OM-PSG : le missile de Sauzée à la 91e minute !
Par la rédaction du Phocéen
Publié le 07/02/2021 à 14:30
La rubrique Histoire OM, sous la plume et les souvenirs de Fernand Bonaguidi. En vidéo, retrouvez Franck Sauzée dans le Talk-Show du Phocéen.
Ce soir-là, l'OM de Bernard Tapie a rendez-vous avec la gloire ! On en est à la troisième saison de Bernard Tapie à l'OM, qui a terminé deuxième derrière Bordeaux en 1987 et seulement sixième en 1988, Monaco étant champion cette année-là. En ce début de saison 88/89, le Boss est d'une humeur massacrante. Les nouveaux venus (Sauzée, Huard, Cantona, Vercruysse, Di Méco (de retour de Nancy), Thys, Bruno Germain) peinent à faire oublier les partants (Giresse, Domergue, Passi, Genghini, Ayache, Brisson). Après deux journées, sanctionnées d'un nul au Vélodrome contre Montpellier et d'une défaite à Lille, le patron de l'Olympique de Marseille décide de remplacer Gérard Banide. Et surprise du chef, il intronise l'ancien gardien de but Gérard Gili, alors responsable du centre de formation.
L'OM va se retrouver à la lutte avec l'équipe parisienne du président Borelli. A trois journées de la fin, les coéquipiers de Jean-Pierre Papin se retrouvent à un point du PSG. 65 contre 64, et avec la victoire à 3 points : l'OM passerait devant avec deux points d'avance. On n'a qu'une alternative: gagner !!! Et ça va être une rude rencontre. Le Vélodrome est plein et l'OM, s'il reprend la tête du championnat, va tenir son destin entre ses mains.
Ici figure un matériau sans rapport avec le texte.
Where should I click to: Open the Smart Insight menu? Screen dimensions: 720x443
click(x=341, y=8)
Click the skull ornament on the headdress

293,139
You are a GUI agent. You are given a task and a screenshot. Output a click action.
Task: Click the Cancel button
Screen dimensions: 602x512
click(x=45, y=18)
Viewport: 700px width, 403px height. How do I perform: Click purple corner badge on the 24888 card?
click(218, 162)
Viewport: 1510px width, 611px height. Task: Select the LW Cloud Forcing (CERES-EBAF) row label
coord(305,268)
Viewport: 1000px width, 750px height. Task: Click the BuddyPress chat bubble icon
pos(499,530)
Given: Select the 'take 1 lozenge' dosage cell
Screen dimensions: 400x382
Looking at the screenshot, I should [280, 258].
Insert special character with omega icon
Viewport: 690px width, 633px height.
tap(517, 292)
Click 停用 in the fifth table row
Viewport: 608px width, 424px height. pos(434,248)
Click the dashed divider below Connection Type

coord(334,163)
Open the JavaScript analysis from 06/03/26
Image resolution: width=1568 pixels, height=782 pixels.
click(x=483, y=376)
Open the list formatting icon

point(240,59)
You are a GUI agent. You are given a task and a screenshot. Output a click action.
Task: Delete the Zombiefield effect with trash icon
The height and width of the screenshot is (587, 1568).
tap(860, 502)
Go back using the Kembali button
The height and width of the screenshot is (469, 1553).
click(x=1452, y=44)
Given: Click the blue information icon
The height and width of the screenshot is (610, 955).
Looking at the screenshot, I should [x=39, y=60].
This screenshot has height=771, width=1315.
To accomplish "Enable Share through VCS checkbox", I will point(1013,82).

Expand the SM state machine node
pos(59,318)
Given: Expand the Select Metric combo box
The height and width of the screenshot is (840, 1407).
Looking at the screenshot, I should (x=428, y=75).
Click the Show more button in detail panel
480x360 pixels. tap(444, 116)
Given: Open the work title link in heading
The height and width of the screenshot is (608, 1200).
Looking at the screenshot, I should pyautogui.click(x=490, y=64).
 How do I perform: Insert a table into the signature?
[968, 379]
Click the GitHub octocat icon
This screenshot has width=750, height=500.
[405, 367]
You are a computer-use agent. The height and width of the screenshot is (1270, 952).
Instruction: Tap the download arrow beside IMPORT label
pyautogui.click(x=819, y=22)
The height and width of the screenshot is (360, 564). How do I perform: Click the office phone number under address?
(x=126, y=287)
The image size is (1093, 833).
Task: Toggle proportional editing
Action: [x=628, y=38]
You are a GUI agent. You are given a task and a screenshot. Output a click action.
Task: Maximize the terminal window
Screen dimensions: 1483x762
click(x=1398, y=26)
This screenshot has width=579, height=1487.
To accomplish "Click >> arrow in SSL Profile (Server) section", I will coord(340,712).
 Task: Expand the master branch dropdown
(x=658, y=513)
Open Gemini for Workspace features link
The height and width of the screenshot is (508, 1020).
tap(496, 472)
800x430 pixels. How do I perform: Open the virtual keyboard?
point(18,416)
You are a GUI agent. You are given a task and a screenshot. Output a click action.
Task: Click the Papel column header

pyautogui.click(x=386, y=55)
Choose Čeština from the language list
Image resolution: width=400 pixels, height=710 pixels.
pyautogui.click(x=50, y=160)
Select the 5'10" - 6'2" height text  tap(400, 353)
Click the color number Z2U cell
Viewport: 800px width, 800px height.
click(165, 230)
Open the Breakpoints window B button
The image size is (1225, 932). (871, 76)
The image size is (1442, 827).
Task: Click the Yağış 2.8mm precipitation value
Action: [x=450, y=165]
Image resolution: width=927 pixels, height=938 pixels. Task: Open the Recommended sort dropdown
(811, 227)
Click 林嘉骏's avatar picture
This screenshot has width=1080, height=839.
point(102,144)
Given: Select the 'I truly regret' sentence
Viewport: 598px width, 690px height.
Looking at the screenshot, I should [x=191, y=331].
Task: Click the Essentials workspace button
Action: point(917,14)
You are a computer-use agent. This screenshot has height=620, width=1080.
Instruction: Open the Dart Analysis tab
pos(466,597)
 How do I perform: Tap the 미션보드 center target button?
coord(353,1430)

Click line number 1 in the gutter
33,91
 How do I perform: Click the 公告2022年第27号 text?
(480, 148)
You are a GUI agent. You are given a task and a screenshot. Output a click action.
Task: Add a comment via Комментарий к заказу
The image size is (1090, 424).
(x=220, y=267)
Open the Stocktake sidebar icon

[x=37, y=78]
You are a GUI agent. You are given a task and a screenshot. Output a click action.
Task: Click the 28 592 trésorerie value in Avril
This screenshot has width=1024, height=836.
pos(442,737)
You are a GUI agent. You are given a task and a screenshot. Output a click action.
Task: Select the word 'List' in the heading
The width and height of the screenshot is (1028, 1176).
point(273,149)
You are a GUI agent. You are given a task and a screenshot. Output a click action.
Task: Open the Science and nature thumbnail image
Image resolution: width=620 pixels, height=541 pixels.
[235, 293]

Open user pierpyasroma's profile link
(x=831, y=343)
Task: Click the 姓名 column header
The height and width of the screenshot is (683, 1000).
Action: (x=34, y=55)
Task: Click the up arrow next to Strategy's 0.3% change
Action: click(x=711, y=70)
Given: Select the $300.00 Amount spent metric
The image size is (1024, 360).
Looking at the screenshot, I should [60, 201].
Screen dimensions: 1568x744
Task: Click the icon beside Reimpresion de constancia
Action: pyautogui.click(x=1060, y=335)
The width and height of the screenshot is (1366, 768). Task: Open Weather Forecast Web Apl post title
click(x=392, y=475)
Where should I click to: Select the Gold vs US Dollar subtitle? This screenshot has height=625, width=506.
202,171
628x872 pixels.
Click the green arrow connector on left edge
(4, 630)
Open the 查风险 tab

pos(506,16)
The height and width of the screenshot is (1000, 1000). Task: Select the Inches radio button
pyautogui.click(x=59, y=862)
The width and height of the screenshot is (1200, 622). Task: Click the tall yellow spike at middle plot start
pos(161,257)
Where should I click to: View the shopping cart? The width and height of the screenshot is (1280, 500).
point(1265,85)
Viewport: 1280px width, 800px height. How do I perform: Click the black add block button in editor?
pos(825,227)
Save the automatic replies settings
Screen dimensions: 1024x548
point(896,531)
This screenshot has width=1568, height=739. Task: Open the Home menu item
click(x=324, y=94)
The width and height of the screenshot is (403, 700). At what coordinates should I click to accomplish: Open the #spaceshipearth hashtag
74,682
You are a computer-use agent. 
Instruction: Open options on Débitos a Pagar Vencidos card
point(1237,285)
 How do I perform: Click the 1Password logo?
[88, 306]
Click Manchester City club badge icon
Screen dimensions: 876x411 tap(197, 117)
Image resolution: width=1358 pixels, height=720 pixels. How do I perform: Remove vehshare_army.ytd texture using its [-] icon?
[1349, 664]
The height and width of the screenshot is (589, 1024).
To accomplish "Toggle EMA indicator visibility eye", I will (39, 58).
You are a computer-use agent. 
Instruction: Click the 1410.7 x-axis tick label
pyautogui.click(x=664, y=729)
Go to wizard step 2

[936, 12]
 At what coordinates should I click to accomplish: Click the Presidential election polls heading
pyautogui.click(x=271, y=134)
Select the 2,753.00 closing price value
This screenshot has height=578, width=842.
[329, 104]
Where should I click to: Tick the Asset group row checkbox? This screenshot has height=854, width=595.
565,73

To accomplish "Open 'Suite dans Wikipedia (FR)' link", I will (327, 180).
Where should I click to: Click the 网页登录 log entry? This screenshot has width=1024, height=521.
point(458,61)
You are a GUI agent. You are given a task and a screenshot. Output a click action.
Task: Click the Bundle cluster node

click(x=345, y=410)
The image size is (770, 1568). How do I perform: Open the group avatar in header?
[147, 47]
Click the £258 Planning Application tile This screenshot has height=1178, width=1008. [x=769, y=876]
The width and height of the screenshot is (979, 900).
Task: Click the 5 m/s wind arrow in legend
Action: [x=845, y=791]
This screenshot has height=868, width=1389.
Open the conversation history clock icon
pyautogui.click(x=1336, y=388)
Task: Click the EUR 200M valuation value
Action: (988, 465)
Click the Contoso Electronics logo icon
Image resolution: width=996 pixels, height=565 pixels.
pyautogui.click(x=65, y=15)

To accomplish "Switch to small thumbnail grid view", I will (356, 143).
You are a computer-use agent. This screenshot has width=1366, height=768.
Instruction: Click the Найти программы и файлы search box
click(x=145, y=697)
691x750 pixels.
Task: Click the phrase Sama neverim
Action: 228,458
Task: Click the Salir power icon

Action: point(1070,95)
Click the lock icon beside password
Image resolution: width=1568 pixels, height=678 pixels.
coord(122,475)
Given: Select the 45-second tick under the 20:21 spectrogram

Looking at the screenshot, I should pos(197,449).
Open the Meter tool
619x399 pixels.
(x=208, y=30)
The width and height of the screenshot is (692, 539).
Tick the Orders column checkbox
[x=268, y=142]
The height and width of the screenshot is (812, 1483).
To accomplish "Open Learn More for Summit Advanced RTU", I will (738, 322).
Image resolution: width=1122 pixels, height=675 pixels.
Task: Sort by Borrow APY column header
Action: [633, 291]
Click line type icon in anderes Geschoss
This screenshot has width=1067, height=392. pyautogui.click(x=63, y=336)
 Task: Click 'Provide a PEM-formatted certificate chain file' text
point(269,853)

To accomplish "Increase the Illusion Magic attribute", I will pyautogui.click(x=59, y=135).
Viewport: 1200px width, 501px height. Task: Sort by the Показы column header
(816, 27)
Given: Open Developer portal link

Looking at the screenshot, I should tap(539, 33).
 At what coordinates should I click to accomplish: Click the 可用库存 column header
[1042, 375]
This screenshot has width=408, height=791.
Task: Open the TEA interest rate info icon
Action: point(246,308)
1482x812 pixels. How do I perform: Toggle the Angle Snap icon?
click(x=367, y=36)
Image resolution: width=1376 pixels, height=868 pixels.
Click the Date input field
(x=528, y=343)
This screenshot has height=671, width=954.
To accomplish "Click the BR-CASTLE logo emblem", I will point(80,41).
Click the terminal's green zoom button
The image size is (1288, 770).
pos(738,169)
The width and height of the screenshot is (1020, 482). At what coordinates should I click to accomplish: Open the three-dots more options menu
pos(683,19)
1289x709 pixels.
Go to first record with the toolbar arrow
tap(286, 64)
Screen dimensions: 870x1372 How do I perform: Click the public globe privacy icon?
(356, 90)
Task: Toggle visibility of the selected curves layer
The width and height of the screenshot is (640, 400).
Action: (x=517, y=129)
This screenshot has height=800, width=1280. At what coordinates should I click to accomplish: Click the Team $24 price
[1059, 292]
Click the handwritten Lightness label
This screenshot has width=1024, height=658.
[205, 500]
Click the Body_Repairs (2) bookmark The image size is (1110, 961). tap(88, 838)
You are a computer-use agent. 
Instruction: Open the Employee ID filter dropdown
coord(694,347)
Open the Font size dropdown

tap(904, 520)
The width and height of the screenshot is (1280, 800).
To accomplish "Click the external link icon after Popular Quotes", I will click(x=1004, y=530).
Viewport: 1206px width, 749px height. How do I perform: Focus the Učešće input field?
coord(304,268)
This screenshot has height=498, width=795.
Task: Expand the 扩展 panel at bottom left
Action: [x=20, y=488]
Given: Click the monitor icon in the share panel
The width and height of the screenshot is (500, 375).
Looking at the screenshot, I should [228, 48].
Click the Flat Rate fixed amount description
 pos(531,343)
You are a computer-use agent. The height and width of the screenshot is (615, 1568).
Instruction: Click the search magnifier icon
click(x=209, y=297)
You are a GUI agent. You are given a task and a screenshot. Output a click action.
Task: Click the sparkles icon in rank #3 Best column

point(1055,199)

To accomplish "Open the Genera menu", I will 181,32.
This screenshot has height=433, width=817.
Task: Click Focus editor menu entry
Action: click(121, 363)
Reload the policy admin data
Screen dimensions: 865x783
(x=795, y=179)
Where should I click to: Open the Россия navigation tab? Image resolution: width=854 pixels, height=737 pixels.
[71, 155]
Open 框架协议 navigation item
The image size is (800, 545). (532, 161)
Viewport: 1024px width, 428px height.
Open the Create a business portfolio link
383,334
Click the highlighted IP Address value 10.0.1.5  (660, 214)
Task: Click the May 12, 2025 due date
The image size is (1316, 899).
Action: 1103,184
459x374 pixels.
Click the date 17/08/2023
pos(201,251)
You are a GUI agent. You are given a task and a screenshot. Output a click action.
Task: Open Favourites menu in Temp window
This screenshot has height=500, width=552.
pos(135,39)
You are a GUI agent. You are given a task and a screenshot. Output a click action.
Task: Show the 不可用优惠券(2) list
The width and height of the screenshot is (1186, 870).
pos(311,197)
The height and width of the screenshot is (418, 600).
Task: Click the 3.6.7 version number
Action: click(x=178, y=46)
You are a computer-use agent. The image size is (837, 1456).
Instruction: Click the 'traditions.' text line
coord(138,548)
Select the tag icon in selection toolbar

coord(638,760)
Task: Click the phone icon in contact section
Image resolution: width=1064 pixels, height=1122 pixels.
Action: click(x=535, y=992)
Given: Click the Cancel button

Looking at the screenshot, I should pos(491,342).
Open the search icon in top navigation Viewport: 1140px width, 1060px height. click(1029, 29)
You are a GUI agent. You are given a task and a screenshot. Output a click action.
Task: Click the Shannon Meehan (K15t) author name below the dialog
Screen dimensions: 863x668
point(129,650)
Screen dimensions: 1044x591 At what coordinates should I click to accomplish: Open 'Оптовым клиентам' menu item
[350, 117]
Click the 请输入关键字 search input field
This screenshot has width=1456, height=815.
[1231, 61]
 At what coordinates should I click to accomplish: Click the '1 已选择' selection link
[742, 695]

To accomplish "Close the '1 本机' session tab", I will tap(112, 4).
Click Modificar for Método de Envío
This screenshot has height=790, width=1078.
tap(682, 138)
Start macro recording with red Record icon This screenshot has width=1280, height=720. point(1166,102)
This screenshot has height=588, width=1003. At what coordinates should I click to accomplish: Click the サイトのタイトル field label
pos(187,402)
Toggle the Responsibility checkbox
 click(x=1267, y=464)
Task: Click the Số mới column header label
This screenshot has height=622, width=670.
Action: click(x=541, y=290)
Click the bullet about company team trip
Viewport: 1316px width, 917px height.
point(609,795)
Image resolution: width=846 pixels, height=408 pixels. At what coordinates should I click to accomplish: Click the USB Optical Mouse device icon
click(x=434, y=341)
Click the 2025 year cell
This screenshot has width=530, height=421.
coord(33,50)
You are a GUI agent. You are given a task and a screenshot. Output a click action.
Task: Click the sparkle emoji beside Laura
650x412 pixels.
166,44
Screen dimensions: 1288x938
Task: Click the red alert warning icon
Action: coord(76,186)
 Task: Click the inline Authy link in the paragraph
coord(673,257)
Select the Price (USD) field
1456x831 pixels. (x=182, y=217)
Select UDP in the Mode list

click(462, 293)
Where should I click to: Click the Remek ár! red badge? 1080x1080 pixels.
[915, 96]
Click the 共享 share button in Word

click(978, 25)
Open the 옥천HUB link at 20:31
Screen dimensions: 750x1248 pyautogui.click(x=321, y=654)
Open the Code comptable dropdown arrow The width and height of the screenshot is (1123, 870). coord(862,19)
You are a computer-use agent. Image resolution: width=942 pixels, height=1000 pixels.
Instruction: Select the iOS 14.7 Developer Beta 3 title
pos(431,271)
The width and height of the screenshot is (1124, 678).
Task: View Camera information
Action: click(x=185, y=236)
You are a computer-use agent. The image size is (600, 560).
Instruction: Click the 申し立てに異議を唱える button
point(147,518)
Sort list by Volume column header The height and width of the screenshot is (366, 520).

Dans son mano a mano avec les Parisiens, l'OM finira par avoir le dernier mot, face à une équipe parisienne ultra défensive, puisque Tomislav Ivic en est l'entraîneur... A Marseille, Gérard Gili, jeune coach intronisé par Bernard Tapie, prend plus de risque avec son équipe et une attaque Papin/Allofs qui fait souvent des ravages. Pourtant, Bernard Tapie embauchera plus tard Ivic à deux reprises, en 1991 et 2001, comme quoi... Car le yougoslave a gagné beaucoup de titres, mais sans produire du jeu. Pour lui, c'est le résultat à tout prix. Et dans cette rencontre au sommet, le PSG d'Ivic est là pour défendre, en alignant un maximum de joueurs devant les buts de Joël Bats.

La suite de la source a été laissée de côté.